Exercise aim: Keep only the lines of the material below that contain the word "computer". Copy those lines.
BEGIN
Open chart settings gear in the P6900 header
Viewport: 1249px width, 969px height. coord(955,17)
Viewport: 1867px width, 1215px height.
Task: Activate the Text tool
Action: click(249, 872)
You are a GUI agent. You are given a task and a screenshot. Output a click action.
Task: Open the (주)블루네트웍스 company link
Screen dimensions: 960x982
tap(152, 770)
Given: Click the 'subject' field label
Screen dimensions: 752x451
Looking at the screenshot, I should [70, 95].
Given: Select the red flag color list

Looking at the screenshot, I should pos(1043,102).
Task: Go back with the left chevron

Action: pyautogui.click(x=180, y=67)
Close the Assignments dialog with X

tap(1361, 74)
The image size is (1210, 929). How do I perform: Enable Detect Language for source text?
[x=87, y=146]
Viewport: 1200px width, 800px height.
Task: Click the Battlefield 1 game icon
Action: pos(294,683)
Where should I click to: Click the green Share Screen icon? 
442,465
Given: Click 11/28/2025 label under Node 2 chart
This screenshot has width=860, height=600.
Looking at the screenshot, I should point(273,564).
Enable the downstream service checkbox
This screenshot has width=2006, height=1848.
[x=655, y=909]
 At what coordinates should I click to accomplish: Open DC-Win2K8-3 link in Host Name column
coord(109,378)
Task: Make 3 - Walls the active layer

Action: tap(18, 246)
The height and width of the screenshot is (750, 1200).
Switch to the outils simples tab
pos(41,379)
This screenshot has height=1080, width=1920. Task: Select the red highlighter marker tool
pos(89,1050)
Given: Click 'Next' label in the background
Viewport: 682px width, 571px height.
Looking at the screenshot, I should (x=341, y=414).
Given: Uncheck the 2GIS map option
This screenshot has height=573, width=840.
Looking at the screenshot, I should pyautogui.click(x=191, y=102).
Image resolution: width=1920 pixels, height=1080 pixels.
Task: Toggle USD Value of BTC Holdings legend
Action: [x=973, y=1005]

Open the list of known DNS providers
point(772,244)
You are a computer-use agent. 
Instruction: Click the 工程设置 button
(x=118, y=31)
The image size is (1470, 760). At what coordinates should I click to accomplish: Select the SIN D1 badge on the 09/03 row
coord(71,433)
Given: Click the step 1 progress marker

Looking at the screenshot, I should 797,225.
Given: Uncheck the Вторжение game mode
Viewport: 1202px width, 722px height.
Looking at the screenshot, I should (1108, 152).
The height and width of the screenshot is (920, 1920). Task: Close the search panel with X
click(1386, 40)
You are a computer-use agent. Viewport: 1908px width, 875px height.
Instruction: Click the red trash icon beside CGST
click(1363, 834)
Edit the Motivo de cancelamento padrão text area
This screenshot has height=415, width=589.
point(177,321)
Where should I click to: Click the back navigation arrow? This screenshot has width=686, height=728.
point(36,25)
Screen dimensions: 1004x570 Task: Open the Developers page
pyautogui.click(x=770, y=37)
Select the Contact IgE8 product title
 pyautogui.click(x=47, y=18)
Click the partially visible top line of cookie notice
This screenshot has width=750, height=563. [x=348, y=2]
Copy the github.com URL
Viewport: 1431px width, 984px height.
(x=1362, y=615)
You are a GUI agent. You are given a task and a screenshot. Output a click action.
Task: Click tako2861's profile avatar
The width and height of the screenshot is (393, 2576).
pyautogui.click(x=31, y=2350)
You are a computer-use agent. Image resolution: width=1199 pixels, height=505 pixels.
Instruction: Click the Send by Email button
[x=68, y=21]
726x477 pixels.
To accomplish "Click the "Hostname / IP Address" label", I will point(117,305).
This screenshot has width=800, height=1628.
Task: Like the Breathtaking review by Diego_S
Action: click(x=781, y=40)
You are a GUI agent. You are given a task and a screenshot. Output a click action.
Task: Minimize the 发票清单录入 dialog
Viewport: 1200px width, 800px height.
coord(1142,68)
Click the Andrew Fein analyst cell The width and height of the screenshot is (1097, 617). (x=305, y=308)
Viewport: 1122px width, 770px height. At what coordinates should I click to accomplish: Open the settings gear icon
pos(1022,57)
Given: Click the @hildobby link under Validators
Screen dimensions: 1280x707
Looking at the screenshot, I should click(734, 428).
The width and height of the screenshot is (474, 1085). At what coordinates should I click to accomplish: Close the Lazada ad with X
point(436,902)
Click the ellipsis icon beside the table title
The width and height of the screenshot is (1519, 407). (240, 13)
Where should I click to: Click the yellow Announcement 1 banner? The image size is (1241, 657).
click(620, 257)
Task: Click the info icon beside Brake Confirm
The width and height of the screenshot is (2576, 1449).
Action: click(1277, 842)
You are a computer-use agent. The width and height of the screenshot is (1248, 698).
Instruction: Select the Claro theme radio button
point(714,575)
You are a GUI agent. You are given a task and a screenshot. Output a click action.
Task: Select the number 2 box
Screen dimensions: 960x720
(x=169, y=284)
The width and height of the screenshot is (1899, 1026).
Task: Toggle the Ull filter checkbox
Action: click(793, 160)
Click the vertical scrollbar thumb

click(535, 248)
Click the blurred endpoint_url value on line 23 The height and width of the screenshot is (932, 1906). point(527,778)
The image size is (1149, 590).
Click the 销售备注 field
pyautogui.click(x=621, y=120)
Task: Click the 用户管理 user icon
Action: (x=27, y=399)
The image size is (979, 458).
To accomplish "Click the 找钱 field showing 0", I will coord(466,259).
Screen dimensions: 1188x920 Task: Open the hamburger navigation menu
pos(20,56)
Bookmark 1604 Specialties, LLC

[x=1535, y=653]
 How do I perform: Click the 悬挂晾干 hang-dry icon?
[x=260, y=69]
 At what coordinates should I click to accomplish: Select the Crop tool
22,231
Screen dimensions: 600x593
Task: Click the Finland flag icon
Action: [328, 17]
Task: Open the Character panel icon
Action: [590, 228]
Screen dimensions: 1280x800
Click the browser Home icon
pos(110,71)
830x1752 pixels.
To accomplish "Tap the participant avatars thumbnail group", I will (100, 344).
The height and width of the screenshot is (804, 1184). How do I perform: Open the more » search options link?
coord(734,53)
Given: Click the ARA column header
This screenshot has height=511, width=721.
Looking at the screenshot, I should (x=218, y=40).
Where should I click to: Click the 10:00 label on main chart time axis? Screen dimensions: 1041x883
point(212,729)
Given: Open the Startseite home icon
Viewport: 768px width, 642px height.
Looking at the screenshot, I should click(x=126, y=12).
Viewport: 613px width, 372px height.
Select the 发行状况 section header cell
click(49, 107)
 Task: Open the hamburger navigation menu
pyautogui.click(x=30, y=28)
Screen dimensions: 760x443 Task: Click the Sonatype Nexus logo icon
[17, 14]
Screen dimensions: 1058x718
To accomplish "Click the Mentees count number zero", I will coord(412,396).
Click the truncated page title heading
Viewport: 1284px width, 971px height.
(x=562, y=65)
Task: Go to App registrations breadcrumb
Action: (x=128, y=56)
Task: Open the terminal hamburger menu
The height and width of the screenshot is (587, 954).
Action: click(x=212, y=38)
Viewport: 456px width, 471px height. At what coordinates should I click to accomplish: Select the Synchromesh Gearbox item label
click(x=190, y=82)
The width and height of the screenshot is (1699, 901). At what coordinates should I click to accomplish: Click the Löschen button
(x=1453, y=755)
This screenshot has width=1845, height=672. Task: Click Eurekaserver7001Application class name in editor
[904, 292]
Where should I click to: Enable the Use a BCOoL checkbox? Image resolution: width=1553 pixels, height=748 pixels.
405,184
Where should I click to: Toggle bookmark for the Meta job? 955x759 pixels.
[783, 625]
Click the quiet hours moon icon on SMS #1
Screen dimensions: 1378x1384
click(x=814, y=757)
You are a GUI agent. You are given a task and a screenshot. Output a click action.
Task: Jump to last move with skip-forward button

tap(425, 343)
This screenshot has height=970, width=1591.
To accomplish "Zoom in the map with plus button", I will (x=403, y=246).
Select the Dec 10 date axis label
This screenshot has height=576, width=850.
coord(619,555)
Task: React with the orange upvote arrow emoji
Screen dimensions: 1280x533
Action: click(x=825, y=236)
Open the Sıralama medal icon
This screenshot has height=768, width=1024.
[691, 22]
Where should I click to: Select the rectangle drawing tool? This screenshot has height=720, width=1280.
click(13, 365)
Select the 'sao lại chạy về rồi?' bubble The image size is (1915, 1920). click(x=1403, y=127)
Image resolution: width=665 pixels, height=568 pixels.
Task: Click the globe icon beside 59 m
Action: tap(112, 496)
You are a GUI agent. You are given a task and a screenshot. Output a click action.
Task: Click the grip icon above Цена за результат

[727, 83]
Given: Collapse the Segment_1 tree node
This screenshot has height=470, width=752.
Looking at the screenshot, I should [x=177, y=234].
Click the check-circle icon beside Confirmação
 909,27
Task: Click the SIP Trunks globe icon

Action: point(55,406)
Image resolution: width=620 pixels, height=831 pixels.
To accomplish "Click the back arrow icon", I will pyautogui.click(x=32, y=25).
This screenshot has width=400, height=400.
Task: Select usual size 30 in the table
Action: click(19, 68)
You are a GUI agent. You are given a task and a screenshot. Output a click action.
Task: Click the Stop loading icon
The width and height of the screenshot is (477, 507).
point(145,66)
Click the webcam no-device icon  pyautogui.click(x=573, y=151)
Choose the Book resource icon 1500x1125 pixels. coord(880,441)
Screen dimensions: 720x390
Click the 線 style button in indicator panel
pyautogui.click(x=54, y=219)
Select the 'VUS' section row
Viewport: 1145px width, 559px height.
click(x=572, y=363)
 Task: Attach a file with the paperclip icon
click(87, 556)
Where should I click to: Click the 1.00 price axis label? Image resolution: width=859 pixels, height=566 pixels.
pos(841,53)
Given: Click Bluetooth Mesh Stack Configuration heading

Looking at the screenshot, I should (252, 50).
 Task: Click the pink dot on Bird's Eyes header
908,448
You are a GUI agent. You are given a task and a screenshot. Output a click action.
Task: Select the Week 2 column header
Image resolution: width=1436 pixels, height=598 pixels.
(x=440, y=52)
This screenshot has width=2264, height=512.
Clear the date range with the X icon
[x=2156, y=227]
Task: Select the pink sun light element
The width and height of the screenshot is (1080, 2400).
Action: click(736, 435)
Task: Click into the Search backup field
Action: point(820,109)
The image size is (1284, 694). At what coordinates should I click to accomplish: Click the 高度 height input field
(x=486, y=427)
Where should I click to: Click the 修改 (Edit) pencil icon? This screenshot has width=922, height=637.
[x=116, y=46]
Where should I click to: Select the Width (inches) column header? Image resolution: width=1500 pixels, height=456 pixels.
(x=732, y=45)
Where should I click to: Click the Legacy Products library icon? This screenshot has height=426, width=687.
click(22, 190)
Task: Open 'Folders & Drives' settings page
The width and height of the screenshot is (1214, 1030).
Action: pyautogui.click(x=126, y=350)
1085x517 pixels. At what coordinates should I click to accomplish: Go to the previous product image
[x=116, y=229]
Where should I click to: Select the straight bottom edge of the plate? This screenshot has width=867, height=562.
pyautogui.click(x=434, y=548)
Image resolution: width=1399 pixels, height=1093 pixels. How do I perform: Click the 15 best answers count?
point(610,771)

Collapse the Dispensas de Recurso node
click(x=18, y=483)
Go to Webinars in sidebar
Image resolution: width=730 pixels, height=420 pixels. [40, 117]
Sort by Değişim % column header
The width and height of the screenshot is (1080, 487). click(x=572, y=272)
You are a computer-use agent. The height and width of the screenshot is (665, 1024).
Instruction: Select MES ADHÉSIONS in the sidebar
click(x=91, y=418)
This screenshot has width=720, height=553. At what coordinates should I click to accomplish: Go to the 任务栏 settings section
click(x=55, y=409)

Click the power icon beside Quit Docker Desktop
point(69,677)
END
Exercise answer:
You are a computer-use agent. 
You are a computer-use agent. Viewport: 1908px width, 875px height.
You are a computer-use agent. Image resolution: width=1199 pixels, height=505 pixels.
You are a computer-use agent. The width and height of the screenshot is (1248, 698).
You are a computer-use agent. The height and width of the screenshot is (665, 1024).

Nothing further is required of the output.